Stents do work for reducing angina, the pain that comes from having narrowed arteries. However, if you have angina, try:

- Lifestyle changes. One clinical trial involving 2297 heart patients with at least one blocked coronary artery found that simple improvements in lifestyle can be just as effective as stents. In the study, some patients were given stents, while others were told to stop smoking, exercise more and improve their diet. The researchers found that the latter patients fared significantly better than the stented patients: they lived as long, if not longer, and their quality of life was far higher (JAMA, 2007; 297: 1967-8).

Dr Steven Nissen, the immediate past-president of the American College of Cardiology, hopes that this bombshell discovery may put an end to the "irrational exuberance that surrounds stenting".

- Chelation therapy. This unconventional treatment is offered by some alternative cardiologists. It involves transfusing the synthetic amino-acid EDTA (ethylenediaminetetraacetic acid) through the patient's veins in order to unblock the arteries. The technique is already well accepted as a treatment for heavy-metal poisoning, but there have been no convincing clinical trials of its value in heart disease. Thus, it remains an unproven technique at present. In spite of this, US government advisors believe that the many thousands of successful case histories justify putting $30 million towards a major clinical trial involving more than 2000 patients. The study began in 2003, and the results are expected to be announced next year.

Preventing blocked arteries


- processed foods containing trans or hydrogenated fats

- low-fat/low-cholesterol foods

- a high dairy intake.


- foods high in omega-3 fatty acids (such as trout, salmon, mackerel and walnuts)
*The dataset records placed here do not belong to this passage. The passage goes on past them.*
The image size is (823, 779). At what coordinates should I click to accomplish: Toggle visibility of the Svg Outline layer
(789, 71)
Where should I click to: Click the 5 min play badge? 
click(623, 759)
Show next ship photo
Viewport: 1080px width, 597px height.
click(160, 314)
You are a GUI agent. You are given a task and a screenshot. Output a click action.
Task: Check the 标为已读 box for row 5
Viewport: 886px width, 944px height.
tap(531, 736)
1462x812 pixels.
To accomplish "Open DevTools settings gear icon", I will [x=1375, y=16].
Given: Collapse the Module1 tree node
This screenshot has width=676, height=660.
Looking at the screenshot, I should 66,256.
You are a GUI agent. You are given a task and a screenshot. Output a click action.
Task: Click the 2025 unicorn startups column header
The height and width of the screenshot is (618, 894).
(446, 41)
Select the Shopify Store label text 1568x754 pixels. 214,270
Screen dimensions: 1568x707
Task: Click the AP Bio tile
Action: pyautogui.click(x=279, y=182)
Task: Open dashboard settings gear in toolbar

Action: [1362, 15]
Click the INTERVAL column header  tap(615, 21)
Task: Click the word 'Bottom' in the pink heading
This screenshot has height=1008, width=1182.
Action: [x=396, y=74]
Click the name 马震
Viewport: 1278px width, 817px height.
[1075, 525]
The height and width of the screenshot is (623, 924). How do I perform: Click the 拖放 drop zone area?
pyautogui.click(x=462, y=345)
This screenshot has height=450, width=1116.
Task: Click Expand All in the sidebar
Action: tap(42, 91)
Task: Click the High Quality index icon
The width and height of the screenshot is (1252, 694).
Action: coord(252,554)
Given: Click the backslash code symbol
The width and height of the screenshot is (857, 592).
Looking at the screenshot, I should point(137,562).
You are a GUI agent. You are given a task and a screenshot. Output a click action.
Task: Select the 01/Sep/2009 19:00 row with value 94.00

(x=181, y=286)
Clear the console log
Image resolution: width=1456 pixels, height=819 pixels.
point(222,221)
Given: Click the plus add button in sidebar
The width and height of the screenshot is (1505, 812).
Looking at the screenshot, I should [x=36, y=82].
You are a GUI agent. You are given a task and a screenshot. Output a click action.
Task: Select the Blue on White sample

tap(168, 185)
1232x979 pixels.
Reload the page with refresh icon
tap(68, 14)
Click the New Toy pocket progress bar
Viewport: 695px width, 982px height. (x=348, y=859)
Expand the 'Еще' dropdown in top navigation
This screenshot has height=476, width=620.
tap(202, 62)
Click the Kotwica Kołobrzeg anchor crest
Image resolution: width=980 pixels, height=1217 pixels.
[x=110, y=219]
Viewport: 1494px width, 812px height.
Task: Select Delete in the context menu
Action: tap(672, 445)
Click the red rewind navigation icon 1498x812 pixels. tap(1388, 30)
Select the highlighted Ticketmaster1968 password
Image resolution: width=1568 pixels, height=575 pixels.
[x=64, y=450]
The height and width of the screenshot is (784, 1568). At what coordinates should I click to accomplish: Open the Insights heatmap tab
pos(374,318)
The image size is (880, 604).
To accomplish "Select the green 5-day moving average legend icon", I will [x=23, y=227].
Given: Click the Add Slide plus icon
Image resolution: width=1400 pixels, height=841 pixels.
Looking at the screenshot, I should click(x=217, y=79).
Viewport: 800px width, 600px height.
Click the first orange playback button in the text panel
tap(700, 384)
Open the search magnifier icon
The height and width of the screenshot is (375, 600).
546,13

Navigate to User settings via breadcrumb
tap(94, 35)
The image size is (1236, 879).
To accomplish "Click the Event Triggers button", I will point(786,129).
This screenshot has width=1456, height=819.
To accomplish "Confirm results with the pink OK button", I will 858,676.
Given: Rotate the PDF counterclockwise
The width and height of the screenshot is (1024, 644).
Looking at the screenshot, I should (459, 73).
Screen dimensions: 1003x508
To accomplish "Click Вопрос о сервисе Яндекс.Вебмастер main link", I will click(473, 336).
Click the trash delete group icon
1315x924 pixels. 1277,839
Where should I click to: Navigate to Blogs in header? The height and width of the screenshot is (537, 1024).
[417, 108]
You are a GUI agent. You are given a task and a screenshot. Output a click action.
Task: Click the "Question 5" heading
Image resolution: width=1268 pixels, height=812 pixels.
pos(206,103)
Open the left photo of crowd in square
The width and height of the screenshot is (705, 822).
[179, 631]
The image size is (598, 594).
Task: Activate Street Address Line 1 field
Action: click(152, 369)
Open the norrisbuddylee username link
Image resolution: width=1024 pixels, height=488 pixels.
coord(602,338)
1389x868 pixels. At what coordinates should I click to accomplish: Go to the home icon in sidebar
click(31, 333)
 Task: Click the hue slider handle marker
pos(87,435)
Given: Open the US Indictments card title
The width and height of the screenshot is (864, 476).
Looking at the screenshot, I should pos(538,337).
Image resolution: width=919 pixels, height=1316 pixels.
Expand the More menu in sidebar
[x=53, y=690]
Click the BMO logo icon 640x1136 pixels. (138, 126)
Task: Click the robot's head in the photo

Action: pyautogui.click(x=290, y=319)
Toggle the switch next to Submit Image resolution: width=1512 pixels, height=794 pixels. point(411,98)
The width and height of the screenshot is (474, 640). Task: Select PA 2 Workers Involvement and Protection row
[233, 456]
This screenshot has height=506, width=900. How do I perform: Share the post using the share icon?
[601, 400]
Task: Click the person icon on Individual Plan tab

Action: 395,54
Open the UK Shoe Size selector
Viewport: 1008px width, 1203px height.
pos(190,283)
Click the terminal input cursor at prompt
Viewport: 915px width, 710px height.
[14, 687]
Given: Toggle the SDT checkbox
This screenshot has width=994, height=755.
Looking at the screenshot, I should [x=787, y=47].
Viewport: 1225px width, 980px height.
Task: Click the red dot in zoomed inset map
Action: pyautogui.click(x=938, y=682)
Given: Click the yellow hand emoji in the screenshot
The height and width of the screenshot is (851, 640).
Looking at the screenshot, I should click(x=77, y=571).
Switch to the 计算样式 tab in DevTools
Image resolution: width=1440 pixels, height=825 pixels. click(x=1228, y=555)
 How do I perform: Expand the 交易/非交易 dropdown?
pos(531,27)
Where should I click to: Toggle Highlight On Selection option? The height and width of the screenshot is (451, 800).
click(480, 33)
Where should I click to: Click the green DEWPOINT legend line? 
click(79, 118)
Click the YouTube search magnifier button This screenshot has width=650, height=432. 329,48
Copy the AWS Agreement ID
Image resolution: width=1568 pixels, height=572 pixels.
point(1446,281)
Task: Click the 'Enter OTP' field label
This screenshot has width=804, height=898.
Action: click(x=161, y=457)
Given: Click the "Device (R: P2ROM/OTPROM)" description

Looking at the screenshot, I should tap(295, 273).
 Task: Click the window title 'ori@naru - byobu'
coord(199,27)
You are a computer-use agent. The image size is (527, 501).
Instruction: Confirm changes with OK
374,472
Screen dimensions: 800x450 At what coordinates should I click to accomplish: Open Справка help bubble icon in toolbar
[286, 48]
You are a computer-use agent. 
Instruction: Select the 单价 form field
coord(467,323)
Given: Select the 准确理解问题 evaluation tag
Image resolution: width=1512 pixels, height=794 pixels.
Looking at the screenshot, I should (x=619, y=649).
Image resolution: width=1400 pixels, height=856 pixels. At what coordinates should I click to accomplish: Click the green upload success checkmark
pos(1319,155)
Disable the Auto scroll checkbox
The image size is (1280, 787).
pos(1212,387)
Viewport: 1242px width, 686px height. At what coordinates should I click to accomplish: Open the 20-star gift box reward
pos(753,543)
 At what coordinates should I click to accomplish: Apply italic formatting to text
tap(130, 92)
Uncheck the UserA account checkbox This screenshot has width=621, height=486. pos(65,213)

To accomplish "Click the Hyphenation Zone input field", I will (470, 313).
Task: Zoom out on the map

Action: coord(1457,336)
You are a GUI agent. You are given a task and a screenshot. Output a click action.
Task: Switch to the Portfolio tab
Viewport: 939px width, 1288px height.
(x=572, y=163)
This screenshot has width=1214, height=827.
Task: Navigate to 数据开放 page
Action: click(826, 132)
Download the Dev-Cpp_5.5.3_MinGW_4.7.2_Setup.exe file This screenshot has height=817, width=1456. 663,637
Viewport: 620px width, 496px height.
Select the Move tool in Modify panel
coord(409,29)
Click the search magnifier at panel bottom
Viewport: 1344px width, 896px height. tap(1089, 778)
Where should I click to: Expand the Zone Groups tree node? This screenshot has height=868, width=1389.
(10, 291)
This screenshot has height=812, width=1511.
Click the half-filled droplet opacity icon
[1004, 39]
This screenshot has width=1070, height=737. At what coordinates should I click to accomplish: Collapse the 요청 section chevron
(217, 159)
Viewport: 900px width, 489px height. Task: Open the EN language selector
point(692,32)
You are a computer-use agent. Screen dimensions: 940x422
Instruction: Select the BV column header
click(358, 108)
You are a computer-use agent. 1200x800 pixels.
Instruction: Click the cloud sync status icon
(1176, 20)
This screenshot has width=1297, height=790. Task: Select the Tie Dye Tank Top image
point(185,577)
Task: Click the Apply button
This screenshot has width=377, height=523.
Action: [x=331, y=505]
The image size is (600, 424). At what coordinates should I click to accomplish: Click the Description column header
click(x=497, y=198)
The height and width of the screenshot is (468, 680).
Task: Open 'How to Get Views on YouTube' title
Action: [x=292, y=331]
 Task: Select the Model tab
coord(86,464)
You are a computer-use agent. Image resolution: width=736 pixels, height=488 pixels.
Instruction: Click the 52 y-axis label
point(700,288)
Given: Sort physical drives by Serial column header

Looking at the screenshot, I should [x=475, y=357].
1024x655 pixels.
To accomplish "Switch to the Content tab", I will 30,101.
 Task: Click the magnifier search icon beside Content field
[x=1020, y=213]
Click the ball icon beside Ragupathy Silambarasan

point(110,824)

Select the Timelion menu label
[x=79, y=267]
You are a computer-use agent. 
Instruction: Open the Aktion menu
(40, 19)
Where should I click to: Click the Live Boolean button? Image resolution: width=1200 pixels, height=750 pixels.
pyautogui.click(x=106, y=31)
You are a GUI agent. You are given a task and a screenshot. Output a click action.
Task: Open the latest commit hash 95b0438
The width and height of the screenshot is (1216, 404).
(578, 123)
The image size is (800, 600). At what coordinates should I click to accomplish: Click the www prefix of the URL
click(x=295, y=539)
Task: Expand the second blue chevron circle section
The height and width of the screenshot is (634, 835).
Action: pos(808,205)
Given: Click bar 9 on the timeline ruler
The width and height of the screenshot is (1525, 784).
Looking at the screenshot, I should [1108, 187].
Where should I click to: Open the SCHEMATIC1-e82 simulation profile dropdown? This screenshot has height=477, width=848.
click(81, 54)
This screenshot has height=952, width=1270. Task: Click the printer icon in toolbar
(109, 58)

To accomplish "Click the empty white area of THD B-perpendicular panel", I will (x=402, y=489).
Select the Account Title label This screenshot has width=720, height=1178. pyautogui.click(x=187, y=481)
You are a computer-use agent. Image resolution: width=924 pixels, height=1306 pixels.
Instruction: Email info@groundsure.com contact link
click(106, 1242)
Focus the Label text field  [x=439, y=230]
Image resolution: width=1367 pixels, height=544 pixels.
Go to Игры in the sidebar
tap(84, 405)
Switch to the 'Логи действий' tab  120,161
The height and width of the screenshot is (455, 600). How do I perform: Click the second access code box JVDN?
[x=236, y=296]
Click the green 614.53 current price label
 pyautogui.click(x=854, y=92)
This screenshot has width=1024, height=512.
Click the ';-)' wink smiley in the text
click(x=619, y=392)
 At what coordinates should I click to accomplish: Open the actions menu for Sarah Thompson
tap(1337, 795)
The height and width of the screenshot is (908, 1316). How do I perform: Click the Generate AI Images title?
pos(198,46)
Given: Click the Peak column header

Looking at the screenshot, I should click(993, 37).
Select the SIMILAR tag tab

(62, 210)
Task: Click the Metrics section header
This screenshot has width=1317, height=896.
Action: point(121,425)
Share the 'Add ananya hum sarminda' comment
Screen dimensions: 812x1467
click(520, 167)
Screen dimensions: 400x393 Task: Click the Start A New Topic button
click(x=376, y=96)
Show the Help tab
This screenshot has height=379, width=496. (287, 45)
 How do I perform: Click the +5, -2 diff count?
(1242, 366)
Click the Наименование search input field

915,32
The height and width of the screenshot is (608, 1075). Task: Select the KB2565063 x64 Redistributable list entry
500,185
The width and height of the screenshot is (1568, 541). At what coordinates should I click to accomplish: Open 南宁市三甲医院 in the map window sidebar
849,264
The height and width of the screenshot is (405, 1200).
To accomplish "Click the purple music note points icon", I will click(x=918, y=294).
- a Mediterranean diet (olive oil, wholegrains, fruits and vegetables, and red wine in moderation)

- green tea-seven cups a day (Arch Latinoam Nutr, 2004; 54: 380-94).


- vitamin C (at least 500 mg/day)

- folic acid (1 mg/day)

- vitamin B12 (0.5 mg/day)

- regular exercise in the form of "intermediate to vigorous physical activity" (Scand J Public Health, 2007; 35: 4-10).

- Make lots of friends-sad and lonely people are three times more likely to have a heart attack (Am J Epidemiol, 1988; 128: 370-80).